The answer does not lie in extending high-income tax cuts or in expensive new corporate tax cuts. Nor is it in creating a spate of new government bureaucracies. Hillary Clinton supports policies that empower Americans directly to achieve greater economic security and upward mobility: a health-care tax credit that goes directly to you; a $1,000 matching tax cut that goes directly to your savings account; and higher education tax cuts that go directly to pay for your or your child’s tuition and dreams of a better future.

There’s plenty to like in the strong market orientation of Douglas Holtz-Eakin’s exposition of Sen. McCain’s views. Here are the principles spelled out for handling the credit crisis:

John McCain will not play election-year politics with the mortgage crisis. In evaluating any proposal, he will apply four principles: (1) No taxpayer dollars should bail out real estate speculators or financial market participants who failed to do due diligence in assessing credit risks. (2) Any financial assistance should be accompanied by reforms that ensure that we never face this problem again. (3) Too little equity — small down payments by home buyers and too little capital at our financial institutions — was a source of the housing and credit problem that must be reversed. (4) Where government assistance is merited, lenders and homeowners should make financial sacrifices to qualify.

Unfortunately, how these principles would deal with the immediate problems at hand aren’t at all clear to me. Perhaps it’s just me but I also detect a slight whiff of social Darwinism in the views expressed.

I also found some extremely interesting and creative suggestions in Austan Goolsbee’s explanation of Sen. Obama’s views. The proposal for solving the present problem includes incentives and guarantees (at unspecified cost) for lenders to convert mortgages that exceeds the value of homes (don’t the total value of all mortgages exceed the value of the homes they’re on?) to 30 year fixed rate mortgages at a lower rate and an intriguing interest rate subsidy for low and middle-income borrowers. I’d really like to see the details of the economics of this spelled out and may try to winnow it out of the info on Sen. Obama’s web site. There are also proposals for extending unemployment benefits (which seems to me like a better idea than the “tax rebate” checks that have been approved already). The preventive measures include increased regulation both in the mortgage and credit card industries. I don’t see the urgency for credit card reform but perhaps someone can explain that to me.

All three of the sets of proposals are absolutely chock full of poor assumptions.

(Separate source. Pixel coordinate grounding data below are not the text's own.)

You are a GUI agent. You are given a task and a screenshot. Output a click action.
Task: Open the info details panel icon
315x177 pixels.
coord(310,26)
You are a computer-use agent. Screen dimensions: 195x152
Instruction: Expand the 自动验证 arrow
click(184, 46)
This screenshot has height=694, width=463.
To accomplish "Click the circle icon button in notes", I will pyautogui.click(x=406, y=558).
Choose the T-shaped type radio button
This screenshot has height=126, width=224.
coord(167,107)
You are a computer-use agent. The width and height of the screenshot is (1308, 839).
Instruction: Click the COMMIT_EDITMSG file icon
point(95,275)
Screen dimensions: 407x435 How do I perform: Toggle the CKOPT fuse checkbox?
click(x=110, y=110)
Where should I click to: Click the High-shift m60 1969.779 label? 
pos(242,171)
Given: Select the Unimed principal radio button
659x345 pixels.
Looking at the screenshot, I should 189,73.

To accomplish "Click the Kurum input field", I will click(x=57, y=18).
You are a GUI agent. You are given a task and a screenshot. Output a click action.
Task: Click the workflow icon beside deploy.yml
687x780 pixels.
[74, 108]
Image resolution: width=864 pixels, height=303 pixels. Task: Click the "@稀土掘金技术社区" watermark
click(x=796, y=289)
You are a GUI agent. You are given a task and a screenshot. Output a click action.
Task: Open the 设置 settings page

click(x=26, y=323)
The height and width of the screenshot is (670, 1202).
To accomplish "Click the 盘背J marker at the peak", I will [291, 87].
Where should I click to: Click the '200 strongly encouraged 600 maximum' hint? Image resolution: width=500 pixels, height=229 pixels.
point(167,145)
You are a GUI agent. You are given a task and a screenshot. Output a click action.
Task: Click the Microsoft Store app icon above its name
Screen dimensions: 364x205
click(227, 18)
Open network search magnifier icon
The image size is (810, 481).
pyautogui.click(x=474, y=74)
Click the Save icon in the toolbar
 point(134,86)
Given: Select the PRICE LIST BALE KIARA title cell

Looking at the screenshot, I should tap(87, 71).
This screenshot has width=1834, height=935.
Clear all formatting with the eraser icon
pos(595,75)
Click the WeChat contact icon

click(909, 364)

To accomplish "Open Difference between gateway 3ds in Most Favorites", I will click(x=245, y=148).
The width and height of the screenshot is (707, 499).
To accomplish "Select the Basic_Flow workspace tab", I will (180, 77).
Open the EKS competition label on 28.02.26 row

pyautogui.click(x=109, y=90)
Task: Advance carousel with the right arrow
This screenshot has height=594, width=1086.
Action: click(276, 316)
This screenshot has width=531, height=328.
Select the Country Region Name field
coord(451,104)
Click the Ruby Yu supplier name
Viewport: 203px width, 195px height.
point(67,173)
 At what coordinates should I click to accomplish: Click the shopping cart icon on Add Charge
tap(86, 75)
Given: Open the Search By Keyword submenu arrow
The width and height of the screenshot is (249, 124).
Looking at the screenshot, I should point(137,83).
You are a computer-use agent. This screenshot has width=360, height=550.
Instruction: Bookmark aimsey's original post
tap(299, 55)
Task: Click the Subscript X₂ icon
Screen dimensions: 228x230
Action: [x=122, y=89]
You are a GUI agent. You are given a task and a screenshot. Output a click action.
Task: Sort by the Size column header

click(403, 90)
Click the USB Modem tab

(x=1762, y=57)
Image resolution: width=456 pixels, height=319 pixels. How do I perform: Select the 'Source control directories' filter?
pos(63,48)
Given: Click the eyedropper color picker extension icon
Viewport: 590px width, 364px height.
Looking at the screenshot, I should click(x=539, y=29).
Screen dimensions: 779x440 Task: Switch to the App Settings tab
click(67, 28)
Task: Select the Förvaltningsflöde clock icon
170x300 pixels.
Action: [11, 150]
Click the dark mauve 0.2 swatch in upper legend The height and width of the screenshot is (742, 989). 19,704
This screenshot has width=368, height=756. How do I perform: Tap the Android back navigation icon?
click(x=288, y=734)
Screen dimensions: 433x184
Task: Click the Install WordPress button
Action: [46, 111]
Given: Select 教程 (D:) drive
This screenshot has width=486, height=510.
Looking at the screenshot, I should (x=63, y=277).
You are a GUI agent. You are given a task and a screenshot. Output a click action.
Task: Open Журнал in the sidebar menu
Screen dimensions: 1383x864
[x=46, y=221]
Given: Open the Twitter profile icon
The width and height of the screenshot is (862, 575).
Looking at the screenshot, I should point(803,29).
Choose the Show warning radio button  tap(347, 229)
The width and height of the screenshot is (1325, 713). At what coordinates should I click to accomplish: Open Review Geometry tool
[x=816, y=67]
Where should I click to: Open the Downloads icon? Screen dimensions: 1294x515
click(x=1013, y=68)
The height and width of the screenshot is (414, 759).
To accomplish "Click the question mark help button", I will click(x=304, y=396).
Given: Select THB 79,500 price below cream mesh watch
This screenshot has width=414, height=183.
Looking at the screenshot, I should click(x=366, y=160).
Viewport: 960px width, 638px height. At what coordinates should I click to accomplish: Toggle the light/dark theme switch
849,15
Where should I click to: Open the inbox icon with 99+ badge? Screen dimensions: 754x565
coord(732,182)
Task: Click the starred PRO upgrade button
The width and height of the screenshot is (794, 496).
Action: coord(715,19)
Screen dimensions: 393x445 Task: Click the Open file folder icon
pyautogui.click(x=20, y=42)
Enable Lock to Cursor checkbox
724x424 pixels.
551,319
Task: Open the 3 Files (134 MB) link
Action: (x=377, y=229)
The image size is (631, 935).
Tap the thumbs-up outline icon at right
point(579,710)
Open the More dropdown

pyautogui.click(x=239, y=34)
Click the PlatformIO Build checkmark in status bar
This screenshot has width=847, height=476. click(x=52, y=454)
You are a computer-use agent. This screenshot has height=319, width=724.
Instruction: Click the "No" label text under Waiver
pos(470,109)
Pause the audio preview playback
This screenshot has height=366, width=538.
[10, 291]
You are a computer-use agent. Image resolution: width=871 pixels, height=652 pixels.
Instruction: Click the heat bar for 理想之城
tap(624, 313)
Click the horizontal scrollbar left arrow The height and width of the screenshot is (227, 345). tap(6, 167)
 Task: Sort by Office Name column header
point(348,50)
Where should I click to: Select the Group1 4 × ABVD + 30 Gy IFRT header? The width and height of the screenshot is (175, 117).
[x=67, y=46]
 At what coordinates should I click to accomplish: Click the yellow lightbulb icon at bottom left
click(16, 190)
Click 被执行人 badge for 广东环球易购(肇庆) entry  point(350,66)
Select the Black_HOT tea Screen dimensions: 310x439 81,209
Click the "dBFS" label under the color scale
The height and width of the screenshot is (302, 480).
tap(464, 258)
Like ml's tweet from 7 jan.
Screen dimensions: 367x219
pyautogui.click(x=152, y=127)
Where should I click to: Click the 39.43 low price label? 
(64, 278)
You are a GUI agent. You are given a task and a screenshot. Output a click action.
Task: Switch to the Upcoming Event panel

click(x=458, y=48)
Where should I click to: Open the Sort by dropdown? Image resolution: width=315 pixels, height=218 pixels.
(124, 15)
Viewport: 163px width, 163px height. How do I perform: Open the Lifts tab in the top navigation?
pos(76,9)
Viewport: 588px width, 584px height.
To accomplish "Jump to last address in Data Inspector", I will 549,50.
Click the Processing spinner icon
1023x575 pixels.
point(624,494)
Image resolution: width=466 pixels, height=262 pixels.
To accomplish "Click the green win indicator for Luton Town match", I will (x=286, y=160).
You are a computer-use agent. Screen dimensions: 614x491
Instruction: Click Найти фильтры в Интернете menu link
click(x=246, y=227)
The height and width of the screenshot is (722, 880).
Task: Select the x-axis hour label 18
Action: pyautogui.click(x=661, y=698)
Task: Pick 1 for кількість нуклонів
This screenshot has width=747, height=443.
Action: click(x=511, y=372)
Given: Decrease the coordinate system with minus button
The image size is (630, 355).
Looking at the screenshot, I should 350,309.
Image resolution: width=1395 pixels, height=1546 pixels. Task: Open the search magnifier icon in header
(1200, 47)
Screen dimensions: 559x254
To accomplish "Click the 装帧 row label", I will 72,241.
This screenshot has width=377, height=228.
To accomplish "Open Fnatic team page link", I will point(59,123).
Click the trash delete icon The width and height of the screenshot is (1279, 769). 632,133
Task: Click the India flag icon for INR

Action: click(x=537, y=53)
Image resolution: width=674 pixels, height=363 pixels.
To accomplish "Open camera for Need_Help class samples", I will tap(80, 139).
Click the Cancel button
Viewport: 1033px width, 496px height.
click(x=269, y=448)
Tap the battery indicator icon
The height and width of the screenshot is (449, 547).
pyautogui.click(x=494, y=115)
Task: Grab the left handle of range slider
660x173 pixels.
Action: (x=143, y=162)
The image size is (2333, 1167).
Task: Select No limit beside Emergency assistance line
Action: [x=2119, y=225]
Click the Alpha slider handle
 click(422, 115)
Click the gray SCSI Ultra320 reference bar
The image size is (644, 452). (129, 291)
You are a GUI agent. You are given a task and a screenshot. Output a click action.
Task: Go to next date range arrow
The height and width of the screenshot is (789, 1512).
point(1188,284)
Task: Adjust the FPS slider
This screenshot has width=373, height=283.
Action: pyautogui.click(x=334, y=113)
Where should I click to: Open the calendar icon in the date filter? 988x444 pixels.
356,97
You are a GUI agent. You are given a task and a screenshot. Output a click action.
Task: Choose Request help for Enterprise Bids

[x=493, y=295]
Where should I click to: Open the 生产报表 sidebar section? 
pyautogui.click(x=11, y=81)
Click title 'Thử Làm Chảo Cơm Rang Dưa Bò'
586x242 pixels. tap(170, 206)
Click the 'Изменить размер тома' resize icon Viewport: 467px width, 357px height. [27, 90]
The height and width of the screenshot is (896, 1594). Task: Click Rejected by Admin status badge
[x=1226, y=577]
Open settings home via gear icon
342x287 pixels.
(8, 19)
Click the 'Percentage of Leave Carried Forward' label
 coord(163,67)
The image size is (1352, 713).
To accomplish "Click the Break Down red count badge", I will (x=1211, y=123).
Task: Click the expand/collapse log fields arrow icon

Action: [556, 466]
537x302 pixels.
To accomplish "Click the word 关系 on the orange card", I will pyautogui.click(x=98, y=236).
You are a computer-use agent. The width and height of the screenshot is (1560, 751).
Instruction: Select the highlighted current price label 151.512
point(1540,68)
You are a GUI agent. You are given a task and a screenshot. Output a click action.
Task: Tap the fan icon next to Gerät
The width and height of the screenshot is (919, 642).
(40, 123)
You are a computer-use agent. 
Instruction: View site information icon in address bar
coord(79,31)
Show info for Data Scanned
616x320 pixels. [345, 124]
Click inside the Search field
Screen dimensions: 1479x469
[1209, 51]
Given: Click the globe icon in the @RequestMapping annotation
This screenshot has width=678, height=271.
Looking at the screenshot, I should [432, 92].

The nostalgic 1950’s-flavored Clinton proposal assumes an inclination to tax and spend with more facility than I believe is politically possible today. The highly market-oriented McCain plan sees markets where there are no markets. The visionary Obama proposal stops just short of the finish line and trips over a a stumbling block of populism.

I guess hardnosed, pragmatic solutions won’t fit on bumper stickers or into 20 second spots.

2 comments… add one
  • I agree that the Obama proposal (to the extent one can judge such things from such statements) may be the best among them.

  • Yeah. A little distressing the way it descends into populist claptrap there at the end but otherwise a pretty interesting proposal.